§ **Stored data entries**
_ _ _
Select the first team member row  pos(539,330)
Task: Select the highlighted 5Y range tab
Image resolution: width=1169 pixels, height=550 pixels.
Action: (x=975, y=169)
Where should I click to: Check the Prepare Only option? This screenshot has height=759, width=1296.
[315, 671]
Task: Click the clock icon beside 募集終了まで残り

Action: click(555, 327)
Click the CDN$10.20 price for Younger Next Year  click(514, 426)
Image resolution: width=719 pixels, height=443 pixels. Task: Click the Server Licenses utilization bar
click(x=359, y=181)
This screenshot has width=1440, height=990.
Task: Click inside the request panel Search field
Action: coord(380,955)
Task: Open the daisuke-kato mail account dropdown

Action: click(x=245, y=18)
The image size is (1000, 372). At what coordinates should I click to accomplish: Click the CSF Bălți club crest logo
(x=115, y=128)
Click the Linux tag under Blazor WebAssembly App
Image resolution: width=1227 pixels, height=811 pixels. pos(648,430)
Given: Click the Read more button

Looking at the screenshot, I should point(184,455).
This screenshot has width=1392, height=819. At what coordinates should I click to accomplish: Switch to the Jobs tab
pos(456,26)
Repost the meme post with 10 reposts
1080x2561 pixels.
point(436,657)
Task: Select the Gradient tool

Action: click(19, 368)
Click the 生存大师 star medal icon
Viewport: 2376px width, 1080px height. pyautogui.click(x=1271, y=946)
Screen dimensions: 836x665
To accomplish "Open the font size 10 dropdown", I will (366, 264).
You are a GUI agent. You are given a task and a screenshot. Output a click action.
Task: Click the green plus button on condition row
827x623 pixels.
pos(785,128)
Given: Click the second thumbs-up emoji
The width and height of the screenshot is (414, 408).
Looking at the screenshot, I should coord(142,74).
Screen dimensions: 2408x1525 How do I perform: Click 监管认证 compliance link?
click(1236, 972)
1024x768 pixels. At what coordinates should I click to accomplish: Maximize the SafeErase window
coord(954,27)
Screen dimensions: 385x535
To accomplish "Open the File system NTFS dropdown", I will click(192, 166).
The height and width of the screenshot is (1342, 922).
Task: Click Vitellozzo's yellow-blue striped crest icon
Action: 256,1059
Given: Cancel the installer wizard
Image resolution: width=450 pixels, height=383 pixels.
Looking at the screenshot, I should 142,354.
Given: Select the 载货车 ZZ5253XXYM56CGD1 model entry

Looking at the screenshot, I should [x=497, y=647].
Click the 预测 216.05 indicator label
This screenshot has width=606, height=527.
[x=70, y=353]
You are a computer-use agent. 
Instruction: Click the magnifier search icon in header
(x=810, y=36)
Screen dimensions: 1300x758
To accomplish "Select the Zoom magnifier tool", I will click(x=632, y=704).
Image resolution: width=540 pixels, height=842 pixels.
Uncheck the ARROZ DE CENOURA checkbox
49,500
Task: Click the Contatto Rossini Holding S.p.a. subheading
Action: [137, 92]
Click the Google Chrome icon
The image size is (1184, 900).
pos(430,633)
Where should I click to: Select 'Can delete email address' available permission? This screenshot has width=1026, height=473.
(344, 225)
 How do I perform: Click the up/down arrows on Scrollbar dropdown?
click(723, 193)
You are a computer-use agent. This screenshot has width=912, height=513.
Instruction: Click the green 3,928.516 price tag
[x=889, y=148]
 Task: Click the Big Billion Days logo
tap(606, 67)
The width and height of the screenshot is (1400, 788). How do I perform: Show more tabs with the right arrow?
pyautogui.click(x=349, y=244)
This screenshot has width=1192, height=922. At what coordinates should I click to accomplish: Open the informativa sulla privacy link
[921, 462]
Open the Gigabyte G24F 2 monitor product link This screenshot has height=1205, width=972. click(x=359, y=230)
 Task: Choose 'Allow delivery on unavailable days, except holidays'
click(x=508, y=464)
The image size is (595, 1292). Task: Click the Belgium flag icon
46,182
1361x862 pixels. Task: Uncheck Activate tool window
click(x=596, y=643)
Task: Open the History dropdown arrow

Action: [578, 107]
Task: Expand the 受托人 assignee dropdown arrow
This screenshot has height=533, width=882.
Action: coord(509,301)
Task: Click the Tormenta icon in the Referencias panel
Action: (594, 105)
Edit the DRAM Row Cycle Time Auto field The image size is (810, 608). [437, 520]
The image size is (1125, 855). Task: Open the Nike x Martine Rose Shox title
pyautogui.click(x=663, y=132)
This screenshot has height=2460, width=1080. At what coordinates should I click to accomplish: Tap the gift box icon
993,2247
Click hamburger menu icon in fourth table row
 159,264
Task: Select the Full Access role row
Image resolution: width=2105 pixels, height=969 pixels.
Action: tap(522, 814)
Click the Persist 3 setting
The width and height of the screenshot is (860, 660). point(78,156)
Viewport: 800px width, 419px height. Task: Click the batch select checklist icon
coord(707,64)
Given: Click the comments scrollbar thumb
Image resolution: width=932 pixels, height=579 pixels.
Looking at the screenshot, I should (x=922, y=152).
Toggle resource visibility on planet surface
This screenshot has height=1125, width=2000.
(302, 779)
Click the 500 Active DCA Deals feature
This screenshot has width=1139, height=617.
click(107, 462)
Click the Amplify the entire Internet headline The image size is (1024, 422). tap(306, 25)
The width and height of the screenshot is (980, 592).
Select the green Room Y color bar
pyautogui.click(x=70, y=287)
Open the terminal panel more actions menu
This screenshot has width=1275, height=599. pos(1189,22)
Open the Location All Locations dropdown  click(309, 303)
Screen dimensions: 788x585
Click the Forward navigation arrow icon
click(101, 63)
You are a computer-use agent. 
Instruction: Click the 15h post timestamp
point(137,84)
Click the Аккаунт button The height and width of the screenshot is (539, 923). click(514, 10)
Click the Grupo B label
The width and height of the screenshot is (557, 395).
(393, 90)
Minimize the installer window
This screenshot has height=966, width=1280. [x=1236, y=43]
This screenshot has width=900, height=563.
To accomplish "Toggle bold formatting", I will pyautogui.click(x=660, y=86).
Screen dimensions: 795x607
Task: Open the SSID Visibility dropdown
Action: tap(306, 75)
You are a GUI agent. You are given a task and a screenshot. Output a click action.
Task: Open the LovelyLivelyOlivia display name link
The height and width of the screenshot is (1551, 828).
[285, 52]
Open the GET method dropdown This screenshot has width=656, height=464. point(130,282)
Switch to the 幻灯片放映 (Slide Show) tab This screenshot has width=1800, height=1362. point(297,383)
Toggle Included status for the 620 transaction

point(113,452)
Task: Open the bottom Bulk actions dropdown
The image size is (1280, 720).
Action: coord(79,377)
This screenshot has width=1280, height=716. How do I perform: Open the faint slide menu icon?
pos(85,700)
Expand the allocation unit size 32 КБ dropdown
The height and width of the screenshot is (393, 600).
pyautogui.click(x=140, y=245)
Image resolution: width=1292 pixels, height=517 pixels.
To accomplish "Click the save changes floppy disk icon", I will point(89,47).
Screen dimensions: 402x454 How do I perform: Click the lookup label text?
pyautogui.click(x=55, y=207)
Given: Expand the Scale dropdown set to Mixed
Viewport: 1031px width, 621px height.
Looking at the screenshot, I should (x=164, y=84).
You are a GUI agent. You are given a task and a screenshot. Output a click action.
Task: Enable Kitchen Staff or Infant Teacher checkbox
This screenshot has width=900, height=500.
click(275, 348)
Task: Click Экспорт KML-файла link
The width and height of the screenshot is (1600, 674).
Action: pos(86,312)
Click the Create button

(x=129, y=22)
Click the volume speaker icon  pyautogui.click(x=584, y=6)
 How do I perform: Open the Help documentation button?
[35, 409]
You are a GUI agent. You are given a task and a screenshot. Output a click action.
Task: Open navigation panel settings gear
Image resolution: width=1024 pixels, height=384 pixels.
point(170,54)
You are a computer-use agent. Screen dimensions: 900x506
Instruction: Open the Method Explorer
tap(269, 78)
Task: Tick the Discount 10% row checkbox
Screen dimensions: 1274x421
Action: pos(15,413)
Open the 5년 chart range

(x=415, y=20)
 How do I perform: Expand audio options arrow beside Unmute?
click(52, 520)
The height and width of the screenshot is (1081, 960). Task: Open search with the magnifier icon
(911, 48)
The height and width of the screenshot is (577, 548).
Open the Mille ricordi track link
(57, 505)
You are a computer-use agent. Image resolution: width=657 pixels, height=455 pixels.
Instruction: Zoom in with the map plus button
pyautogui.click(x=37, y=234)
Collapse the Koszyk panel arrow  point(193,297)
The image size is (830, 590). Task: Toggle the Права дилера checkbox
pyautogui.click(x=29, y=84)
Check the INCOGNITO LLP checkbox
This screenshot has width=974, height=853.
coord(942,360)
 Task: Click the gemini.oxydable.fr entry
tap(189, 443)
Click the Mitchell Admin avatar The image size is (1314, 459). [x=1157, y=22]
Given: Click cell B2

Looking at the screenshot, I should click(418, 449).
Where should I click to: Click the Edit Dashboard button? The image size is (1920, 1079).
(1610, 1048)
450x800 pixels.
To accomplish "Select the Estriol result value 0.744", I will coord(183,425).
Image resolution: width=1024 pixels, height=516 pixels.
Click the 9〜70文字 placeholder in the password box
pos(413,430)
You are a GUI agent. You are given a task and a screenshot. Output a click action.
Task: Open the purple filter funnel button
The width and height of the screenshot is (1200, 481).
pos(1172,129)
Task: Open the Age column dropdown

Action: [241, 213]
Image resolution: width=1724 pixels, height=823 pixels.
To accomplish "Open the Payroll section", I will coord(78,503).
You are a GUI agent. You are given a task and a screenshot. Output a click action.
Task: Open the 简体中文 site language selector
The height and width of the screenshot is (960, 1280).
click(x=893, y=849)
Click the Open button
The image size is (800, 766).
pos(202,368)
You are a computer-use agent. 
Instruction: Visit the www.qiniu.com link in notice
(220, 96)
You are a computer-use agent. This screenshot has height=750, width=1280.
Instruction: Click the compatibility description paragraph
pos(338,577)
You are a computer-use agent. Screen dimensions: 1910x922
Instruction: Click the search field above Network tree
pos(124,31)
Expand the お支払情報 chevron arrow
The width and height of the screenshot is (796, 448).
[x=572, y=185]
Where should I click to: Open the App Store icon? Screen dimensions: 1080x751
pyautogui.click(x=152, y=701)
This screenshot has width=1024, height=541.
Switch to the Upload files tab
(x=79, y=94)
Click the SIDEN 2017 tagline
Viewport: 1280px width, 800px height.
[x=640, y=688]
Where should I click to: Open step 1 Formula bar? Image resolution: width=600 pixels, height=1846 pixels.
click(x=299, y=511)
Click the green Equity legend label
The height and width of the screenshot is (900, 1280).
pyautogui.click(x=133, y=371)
_ _ _
§ **DIRECTIONS FOR THIS TASK**
Check every line of the entries above, and copy those that carry the string "computer".

§ **ANSWER SPACE**
You are a computer-use agent. 
You are a computer-use agent. This screenshot has width=912, height=513.
You are a computer-use agent. 
You are a computer-use agent. Screen dimensions: 900x506
You are a computer-use agent. Image resolution: width=657 pixels, height=455 pixels.
You are a computer-use agent. 
You are a computer-use agent. This screenshot has height=750, width=1280.
You are a computer-use agent. Screen dimensions: 1910x922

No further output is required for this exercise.